── Records for processing

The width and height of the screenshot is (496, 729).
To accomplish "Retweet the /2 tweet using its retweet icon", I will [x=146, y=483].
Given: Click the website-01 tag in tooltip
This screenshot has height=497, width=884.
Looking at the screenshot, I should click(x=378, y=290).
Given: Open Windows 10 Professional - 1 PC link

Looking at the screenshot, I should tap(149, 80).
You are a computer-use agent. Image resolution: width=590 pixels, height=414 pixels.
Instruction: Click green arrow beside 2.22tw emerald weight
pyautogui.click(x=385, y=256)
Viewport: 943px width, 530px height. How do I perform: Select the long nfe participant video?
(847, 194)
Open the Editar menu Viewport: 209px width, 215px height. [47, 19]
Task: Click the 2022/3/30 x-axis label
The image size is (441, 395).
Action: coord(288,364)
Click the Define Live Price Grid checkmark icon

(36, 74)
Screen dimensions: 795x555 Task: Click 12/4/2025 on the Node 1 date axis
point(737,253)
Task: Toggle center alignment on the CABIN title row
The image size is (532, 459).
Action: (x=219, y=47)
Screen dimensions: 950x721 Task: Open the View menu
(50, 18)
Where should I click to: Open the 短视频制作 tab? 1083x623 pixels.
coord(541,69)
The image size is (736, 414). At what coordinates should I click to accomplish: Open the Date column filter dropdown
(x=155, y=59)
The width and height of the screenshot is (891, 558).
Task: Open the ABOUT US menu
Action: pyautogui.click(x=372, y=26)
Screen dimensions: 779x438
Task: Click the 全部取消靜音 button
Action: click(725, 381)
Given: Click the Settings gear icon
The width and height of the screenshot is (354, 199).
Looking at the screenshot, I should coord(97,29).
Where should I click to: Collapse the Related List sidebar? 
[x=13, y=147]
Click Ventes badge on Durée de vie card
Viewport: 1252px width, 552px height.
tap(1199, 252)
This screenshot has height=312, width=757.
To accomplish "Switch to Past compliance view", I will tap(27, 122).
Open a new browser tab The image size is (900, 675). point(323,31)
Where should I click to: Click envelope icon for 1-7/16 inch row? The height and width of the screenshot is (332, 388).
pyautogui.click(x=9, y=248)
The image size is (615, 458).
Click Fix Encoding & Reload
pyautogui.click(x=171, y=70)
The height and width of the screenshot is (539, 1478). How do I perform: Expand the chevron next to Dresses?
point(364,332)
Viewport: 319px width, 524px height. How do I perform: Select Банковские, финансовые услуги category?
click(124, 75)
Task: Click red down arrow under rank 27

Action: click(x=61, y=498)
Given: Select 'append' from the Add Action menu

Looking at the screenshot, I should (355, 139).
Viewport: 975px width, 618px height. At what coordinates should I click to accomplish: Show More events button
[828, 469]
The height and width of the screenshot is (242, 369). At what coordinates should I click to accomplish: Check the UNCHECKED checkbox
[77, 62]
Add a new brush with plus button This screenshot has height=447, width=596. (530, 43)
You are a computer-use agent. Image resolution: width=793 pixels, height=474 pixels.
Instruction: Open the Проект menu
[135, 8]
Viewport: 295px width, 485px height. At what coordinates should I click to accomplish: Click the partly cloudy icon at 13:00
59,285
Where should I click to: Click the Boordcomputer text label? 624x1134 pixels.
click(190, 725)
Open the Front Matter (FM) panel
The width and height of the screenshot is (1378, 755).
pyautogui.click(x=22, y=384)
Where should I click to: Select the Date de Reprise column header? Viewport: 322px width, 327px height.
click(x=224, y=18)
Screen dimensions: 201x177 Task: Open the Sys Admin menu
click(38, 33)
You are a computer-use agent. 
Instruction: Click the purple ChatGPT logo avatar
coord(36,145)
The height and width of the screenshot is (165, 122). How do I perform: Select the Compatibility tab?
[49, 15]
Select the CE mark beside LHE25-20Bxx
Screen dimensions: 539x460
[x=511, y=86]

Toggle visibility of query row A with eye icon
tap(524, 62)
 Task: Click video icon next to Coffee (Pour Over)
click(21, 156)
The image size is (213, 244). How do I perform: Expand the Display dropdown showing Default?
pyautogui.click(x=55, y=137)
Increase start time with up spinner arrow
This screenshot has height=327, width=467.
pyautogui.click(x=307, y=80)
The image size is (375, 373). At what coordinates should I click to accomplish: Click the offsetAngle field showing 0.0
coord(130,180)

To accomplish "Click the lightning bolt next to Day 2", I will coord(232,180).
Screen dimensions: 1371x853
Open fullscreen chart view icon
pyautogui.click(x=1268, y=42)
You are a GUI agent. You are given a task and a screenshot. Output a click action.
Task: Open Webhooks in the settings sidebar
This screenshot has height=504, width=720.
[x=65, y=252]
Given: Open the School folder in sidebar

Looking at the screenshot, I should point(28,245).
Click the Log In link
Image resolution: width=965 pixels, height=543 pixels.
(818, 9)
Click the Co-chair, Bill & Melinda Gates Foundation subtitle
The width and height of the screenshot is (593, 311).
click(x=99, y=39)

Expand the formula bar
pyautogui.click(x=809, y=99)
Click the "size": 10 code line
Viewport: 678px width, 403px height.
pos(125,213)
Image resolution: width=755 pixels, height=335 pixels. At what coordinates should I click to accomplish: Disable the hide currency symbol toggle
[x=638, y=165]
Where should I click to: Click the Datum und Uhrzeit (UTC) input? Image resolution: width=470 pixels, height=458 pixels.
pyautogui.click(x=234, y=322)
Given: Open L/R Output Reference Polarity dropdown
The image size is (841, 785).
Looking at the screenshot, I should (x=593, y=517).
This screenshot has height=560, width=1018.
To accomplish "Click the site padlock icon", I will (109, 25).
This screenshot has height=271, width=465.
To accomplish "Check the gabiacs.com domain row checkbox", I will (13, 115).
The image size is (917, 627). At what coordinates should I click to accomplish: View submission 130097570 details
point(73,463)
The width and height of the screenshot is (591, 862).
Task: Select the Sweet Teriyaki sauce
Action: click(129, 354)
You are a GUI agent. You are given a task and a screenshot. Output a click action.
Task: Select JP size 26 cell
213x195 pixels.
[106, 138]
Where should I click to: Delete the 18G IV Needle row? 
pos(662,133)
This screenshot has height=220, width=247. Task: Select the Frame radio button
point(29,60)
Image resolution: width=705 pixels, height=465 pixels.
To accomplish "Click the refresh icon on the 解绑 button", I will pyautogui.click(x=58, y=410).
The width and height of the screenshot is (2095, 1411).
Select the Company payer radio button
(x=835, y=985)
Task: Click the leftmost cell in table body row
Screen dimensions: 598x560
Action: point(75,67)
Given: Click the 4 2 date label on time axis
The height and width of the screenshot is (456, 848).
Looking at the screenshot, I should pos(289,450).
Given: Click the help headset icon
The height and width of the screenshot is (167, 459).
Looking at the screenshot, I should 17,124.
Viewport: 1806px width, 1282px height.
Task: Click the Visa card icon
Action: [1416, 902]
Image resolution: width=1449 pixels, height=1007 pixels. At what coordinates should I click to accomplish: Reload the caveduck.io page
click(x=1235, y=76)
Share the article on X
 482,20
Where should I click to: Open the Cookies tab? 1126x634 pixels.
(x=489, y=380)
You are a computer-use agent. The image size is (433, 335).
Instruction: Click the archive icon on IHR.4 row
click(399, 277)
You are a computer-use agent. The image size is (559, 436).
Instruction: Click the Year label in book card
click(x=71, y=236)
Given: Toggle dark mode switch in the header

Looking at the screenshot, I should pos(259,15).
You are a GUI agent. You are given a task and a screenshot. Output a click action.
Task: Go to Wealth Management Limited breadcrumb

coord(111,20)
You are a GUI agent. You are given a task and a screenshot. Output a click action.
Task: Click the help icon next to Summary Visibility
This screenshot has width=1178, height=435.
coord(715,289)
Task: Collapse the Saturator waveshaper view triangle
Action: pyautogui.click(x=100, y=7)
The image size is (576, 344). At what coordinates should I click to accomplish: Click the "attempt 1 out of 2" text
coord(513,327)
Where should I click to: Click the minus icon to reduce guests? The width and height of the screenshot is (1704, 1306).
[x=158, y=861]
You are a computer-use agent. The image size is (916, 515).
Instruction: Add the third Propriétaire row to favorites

────

The exercise ▸ Please convert the lines from the one containing "Open a new browser" through the one containing "pyautogui.click(x=171, y=70)", both included, into a JSON list of strings with one string per line, omitting any blank lines.

Solution to the exercise ▸
[
  "Open a new browser tab The image size is (900, 675). point(323,31)",
  "Where should I click to: Click envelope icon for 1-7/16 inch row? The height and width of the screenshot is (332, 388).",
  "pyautogui.click(x=9, y=248)",
  "The image size is (615, 458).",
  "Click Fix Encoding & Reload",
  "pyautogui.click(x=171, y=70)"
]